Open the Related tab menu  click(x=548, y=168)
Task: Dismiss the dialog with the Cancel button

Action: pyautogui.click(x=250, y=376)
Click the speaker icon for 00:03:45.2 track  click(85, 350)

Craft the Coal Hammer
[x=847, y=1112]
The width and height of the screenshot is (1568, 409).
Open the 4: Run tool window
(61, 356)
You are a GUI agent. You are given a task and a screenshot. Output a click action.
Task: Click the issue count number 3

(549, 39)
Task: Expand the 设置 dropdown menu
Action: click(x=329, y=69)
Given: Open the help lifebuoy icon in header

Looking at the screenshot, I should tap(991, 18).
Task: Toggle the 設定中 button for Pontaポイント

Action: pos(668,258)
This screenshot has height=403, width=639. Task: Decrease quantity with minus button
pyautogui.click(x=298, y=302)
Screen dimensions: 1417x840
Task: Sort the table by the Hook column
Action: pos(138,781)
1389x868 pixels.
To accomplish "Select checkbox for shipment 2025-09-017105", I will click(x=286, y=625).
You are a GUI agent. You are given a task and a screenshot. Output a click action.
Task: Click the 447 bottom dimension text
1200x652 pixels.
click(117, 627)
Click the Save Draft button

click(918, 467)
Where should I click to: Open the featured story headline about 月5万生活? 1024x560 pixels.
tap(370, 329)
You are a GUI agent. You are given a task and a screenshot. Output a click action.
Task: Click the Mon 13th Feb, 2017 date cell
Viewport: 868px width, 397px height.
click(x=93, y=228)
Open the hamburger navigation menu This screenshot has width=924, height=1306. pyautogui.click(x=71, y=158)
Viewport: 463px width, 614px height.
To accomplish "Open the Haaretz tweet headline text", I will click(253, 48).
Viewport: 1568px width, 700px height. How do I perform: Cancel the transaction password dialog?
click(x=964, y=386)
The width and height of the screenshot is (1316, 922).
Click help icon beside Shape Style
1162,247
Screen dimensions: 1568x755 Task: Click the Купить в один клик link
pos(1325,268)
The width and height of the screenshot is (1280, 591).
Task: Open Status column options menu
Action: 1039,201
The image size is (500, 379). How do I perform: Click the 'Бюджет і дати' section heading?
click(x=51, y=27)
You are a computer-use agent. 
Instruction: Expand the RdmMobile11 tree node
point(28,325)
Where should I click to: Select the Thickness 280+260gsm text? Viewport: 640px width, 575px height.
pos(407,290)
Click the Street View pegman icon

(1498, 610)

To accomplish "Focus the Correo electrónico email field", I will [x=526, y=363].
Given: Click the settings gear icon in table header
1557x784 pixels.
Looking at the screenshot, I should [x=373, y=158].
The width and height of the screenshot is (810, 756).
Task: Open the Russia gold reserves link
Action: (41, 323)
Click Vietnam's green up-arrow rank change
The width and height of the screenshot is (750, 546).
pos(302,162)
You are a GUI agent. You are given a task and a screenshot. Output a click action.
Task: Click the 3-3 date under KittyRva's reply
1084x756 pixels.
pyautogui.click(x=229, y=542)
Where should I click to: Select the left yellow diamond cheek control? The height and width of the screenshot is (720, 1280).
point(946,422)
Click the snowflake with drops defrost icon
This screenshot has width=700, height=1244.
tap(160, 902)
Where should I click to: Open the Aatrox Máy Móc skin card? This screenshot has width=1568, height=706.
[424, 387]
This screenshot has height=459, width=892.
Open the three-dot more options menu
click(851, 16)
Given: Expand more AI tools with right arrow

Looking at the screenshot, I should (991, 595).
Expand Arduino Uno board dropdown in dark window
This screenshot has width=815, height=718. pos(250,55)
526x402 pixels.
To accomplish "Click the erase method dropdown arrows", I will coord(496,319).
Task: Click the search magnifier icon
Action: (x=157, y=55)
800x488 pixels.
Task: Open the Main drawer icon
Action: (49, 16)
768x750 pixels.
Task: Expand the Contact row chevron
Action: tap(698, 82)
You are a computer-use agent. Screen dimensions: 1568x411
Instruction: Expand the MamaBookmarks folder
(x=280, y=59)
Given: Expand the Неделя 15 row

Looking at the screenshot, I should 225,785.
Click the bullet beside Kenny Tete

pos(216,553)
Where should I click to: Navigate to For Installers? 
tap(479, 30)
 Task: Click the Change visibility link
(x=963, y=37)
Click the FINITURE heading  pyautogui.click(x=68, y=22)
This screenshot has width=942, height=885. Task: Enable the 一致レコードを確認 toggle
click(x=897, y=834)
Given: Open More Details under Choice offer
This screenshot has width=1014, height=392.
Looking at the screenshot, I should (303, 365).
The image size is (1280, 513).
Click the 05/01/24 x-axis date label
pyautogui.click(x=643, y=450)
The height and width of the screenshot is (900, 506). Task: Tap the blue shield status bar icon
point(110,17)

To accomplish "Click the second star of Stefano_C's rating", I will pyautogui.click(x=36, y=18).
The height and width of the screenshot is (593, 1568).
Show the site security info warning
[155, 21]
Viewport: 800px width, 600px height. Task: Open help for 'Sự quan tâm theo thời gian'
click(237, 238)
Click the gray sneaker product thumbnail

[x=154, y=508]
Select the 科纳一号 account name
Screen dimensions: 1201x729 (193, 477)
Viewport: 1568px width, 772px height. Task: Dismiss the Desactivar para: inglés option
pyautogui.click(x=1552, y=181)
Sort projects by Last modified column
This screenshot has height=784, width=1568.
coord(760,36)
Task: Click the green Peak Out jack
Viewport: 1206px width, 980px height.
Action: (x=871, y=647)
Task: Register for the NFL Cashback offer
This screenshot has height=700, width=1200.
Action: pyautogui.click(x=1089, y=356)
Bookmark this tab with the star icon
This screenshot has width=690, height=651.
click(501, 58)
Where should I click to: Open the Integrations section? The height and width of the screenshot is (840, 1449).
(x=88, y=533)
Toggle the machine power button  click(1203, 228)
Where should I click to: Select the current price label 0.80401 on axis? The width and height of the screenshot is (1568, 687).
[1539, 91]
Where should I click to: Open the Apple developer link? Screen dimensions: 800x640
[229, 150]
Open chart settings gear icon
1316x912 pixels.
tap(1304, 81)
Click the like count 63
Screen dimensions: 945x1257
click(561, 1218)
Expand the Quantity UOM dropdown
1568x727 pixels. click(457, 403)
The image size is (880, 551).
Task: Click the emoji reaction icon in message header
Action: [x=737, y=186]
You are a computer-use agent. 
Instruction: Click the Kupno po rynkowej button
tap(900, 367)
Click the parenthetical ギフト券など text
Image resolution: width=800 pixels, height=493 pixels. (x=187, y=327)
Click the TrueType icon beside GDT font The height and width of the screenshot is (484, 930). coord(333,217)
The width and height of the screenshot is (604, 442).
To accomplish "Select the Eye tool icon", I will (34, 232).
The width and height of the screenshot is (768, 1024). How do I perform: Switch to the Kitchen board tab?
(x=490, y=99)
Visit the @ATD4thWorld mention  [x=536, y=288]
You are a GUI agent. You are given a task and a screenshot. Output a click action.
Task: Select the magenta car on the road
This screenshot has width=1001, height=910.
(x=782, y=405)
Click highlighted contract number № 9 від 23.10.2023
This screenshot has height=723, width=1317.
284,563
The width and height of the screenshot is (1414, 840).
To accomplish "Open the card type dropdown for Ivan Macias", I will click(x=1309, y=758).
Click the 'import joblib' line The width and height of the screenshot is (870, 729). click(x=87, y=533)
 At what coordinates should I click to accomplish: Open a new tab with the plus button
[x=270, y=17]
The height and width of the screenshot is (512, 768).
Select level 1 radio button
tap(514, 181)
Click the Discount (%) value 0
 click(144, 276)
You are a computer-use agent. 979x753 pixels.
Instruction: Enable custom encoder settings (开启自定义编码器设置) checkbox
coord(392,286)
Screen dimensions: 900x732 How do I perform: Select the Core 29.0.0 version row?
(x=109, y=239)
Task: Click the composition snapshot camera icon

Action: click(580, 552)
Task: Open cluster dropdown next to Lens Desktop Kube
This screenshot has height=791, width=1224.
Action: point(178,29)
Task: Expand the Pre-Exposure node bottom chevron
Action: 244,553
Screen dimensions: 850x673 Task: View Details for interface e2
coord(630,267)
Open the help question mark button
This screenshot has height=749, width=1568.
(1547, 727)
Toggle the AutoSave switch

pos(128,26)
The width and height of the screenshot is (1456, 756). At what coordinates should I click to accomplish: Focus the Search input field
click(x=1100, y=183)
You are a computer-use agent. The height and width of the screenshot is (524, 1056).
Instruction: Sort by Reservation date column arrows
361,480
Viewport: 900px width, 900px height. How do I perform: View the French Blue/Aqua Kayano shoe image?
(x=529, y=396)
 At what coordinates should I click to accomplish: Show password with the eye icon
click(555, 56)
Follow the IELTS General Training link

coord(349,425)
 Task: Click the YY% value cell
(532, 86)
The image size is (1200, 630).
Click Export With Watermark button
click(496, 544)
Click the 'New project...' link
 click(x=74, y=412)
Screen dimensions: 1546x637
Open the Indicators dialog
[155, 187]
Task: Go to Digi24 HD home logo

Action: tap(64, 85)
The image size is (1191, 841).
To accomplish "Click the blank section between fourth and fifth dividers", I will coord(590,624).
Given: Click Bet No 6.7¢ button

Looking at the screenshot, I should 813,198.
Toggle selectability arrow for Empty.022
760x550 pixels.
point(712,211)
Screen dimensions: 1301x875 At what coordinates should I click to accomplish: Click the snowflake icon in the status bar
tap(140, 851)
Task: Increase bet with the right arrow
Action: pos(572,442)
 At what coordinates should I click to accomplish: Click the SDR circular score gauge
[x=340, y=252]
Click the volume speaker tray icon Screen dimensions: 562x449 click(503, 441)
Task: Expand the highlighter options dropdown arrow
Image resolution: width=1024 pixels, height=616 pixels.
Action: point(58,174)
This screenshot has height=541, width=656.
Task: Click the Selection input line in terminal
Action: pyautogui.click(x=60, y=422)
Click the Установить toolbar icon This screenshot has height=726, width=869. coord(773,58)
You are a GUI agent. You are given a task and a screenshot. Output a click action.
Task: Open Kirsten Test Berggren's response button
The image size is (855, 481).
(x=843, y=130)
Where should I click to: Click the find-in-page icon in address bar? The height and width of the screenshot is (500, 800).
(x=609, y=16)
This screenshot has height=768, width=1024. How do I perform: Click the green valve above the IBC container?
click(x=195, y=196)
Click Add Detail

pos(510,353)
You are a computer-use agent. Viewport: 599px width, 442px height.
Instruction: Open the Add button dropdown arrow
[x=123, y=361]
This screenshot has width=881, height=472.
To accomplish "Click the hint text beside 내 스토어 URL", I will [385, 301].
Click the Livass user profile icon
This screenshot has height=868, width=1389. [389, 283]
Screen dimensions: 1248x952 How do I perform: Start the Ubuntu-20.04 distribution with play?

Activity
Would you retype exactly the lines above, from the line with "Show the site security info warning" to the line with "Toggle the machine", with both end lines kept and nothing more?

Solved exercise
Show the site security info warning
[155, 21]
Viewport: 800px width, 600px height. Task: Open help for 'Sự quan tâm theo thời gian'
click(237, 238)
Click the gray sneaker product thumbnail

[x=154, y=508]
Select the 科纳一号 account name
Screen dimensions: 1201x729 (193, 477)
Viewport: 1568px width, 772px height. Task: Dismiss the Desactivar para: inglés option
pyautogui.click(x=1552, y=181)
Sort projects by Last modified column
This screenshot has height=784, width=1568.
coord(760,36)
Task: Click the green Peak Out jack
Viewport: 1206px width, 980px height.
Action: (x=871, y=647)
Task: Register for the NFL Cashback offer
This screenshot has height=700, width=1200.
Action: pyautogui.click(x=1089, y=356)
Bookmark this tab with the star icon
This screenshot has width=690, height=651.
click(501, 58)
Where should I click to: Open the Integrations section? The height and width of the screenshot is (840, 1449).
(x=88, y=533)
Toggle the machine power button  click(1203, 228)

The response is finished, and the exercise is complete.